Comparing Two IRI Data Collection Technologies
It is critical to control for random sources of error when doing any scientific experiment. Here are the two largest sources of random error when attempting to compare two IRI data collection methods:
- Section start and end point
- Lateral variability in the road surface
Variability in the start point and end point of a section is an obvious source of error. If the start or end point for one method is different from the other method, you are essentially profiling two different segments of road. Relying on human input to start and stop data collection at a physical point along the road (for example a telephone pole, or the end of guide rail), is not adequate due to poor reaction time. Average human reaction time is around 0.25 seconds, if you’re travelling at 22m/s (80km/h) that means there’s at minimum an error of 5 – 6 meters at the start and end point if you are relying on visual queues along the side of the road.
TotalPave is able to automatically map IRI data to GIS centrelines, so the concern over start and end point is not an issue.

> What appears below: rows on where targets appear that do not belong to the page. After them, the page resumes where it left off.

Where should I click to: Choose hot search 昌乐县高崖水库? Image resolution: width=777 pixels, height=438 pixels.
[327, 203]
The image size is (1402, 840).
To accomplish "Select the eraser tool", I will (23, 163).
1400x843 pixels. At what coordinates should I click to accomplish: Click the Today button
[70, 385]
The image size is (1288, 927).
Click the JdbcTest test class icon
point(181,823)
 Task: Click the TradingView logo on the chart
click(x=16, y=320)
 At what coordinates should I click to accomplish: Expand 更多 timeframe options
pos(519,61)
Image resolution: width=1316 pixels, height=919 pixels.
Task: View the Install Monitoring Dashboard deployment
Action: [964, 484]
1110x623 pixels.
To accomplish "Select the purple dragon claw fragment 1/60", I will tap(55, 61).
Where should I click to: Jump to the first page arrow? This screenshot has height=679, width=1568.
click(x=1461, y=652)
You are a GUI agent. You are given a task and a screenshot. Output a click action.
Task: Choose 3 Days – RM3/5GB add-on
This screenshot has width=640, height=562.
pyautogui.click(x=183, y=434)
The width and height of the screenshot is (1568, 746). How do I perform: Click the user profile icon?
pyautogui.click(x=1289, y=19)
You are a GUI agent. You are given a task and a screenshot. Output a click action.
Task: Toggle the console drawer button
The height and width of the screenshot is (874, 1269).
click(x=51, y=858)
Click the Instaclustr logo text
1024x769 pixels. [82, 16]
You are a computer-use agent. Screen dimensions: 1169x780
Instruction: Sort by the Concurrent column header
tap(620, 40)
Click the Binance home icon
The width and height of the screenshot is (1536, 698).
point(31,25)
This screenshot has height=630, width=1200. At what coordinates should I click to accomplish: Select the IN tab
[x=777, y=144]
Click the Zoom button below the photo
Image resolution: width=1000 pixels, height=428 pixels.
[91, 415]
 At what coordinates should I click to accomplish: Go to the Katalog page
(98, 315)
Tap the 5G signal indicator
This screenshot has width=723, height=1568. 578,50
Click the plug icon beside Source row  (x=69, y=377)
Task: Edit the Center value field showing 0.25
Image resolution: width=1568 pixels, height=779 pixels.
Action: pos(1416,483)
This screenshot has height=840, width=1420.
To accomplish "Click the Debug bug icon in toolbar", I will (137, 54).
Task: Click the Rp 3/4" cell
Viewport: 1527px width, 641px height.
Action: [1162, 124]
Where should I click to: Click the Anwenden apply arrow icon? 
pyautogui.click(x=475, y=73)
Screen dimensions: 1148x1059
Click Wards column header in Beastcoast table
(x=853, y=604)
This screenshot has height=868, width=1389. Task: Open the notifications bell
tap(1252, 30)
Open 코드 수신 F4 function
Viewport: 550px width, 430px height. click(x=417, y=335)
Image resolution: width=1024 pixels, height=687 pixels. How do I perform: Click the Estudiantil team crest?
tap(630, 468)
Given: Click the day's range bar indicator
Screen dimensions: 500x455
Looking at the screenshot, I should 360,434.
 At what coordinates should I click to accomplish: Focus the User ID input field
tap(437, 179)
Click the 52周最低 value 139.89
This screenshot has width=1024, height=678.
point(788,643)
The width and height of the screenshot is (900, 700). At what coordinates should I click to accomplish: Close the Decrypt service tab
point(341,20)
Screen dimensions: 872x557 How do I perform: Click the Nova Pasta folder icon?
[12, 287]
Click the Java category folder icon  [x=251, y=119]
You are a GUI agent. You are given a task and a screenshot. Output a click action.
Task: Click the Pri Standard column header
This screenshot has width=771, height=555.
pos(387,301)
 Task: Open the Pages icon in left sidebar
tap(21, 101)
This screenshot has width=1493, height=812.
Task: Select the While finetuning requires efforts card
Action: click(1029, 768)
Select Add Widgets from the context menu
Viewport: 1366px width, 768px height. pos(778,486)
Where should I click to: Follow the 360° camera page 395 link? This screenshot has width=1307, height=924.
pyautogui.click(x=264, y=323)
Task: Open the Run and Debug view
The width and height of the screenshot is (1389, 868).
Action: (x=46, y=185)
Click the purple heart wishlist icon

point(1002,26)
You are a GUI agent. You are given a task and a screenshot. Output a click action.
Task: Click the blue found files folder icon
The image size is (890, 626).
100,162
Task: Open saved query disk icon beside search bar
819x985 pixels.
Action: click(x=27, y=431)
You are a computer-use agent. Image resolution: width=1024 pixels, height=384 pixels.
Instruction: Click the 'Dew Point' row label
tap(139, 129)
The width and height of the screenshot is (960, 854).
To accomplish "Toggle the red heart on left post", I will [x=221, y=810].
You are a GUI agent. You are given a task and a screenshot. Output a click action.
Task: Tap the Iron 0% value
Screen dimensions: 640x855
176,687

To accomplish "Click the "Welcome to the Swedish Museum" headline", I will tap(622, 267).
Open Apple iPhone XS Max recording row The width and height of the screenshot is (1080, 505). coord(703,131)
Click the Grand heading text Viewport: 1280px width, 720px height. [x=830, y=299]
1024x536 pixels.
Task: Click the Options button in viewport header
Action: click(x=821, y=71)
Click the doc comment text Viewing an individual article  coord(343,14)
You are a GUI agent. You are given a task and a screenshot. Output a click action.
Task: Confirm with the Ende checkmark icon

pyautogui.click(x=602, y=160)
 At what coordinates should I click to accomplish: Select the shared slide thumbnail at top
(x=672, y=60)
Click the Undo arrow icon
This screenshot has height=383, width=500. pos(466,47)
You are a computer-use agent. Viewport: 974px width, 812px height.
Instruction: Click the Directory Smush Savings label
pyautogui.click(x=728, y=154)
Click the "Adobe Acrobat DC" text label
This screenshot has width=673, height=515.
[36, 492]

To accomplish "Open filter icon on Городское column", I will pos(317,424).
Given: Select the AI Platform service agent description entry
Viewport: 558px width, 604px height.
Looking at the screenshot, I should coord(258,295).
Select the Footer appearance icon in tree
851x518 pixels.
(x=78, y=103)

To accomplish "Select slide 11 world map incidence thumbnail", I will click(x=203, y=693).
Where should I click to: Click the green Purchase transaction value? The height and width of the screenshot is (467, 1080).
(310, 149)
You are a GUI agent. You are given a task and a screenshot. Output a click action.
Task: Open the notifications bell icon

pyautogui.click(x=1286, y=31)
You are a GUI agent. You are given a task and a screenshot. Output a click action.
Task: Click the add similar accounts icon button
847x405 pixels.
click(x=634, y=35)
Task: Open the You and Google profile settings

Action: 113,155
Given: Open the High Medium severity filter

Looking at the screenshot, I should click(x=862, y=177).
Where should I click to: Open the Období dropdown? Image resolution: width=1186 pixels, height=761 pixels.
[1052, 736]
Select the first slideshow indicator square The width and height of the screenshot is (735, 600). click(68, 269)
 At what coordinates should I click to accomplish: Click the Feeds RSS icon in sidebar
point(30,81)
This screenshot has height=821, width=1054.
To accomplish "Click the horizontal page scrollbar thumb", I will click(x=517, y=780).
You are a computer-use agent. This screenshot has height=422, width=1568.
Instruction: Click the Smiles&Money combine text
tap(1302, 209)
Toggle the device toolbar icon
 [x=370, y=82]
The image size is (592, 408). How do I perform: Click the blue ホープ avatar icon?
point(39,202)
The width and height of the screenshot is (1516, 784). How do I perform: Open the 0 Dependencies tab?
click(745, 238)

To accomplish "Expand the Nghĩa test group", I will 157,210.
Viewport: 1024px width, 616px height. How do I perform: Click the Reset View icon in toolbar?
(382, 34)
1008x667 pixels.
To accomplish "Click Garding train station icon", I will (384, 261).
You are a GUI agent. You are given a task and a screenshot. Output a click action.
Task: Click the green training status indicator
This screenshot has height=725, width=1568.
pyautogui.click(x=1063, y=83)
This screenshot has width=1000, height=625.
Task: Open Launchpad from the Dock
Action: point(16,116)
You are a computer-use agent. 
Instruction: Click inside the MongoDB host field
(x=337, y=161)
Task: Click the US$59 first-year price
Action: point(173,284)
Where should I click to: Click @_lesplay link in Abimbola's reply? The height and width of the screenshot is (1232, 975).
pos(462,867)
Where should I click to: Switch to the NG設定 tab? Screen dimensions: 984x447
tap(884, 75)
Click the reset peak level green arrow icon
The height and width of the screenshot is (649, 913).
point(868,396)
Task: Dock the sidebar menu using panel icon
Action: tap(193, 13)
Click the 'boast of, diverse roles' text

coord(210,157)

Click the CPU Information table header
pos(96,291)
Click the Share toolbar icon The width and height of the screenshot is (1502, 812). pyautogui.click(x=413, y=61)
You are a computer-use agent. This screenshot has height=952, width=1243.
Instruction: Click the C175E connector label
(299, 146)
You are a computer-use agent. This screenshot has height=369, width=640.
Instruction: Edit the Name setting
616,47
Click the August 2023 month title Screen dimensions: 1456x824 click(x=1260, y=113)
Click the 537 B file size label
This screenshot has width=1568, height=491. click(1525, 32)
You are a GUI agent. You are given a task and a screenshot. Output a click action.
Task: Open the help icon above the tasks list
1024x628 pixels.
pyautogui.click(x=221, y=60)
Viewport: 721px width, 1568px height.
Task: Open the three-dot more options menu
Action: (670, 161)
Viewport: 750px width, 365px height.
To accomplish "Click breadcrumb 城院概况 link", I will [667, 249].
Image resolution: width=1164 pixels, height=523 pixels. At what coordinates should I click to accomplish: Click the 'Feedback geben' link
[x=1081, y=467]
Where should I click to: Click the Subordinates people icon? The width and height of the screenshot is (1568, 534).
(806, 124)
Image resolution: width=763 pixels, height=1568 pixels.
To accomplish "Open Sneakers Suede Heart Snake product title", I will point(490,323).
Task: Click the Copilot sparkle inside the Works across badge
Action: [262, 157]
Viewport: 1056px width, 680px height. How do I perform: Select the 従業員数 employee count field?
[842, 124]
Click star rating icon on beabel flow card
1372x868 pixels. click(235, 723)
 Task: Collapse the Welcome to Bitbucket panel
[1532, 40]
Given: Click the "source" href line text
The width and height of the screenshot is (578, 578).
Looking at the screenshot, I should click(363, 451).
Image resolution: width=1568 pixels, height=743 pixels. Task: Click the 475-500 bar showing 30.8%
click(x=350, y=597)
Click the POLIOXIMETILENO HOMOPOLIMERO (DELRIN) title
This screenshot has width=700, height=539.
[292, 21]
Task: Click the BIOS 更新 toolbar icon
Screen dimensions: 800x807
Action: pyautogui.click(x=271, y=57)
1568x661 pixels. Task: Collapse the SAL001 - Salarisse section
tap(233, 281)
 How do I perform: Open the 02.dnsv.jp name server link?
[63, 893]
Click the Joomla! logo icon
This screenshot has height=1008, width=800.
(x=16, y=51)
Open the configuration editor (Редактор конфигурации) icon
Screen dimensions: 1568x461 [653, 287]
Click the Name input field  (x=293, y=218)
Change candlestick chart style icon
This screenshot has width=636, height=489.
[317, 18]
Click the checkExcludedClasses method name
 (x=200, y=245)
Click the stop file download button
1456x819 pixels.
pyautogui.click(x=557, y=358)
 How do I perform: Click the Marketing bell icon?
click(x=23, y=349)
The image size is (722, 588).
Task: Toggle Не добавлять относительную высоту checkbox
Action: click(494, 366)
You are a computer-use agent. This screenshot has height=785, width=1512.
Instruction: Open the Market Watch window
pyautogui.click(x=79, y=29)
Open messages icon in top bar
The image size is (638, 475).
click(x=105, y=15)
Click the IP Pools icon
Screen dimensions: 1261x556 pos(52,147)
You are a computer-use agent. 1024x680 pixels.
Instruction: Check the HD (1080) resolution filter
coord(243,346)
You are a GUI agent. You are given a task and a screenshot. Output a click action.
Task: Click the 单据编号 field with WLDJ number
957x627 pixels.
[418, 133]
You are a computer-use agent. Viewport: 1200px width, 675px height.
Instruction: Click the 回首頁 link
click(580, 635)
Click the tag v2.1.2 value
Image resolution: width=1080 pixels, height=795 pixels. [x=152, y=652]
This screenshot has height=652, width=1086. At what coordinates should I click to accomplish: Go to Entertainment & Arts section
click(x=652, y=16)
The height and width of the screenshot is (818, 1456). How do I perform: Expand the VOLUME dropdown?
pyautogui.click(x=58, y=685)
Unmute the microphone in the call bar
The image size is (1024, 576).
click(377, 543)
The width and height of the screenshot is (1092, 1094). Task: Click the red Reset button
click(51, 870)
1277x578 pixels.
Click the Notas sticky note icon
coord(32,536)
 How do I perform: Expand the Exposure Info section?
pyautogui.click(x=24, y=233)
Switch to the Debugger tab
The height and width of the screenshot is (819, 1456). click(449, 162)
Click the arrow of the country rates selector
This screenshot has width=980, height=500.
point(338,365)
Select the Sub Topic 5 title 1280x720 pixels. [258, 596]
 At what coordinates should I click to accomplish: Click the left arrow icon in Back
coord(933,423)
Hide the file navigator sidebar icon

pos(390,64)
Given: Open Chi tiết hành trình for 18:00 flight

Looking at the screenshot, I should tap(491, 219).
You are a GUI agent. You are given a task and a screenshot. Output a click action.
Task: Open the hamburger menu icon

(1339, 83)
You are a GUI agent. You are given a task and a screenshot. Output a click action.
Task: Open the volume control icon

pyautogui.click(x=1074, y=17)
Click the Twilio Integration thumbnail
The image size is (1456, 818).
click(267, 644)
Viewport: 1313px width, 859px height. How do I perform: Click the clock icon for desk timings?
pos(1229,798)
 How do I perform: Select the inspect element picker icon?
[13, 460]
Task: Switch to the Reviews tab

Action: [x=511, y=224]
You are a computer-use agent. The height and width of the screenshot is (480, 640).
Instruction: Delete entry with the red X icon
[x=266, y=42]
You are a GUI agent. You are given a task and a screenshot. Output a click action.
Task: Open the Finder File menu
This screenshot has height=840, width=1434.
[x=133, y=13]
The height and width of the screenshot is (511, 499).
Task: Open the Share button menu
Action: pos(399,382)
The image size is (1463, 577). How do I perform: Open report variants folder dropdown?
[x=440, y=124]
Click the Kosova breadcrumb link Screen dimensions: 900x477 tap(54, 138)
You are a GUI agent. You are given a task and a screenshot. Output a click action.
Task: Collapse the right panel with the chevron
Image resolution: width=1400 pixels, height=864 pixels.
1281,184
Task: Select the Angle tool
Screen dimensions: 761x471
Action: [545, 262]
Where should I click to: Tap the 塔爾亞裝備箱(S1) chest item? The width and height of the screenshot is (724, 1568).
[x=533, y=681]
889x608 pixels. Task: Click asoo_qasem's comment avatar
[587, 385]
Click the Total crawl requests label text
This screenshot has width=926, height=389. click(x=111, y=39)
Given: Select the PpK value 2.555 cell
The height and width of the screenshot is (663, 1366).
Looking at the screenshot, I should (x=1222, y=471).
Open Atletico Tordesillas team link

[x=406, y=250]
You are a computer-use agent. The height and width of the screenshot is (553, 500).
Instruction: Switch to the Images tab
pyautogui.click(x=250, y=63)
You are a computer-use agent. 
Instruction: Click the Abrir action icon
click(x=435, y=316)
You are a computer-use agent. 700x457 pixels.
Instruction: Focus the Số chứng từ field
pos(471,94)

If we are comparing data with a laser profiler, we simply obtain the GPS coordinates from where the profiler collected data, then map lines in the TotalPave system that exactly match.
Lateral variability in road surface is something that is trickier to control for. The best way to do so is to use a closed test track specifically designed to produce set IRI values regardless of the path you are driving. The test tracks are split into segments, each segment is monitored on a regular basis and consistently produces a known IRI value. Unfortunately, test tracks like this are exceptionally rare so having access to one is not realistic.
The next best option to control for lateral variability is to perform the testing on a segment of road that is exceptionally smooth, like a stretch of highway that has been freshly paved. You need to attempt to drive the exact same path with both IRI data collection methods, and doing multiple runs with each setup is still necessary, but the lack of distresses means the effects of minor variations in path driven should be insignificant.
If you do not have access to a freshly paved highway, the least desirable option is to perform tests on the best condition road you have access to. Higher levels of roughness mean higher lateral variability, so in this case doing many runs with both methods is absolutely critical until the average roughness stabilizes. Observing a difference between the two methods after only a few runs does not mean the actual methodologies are producing different results, it likely means that the road surface has significant lateral variability and you’ll need to do additional runs with each method until you obtain a stable average.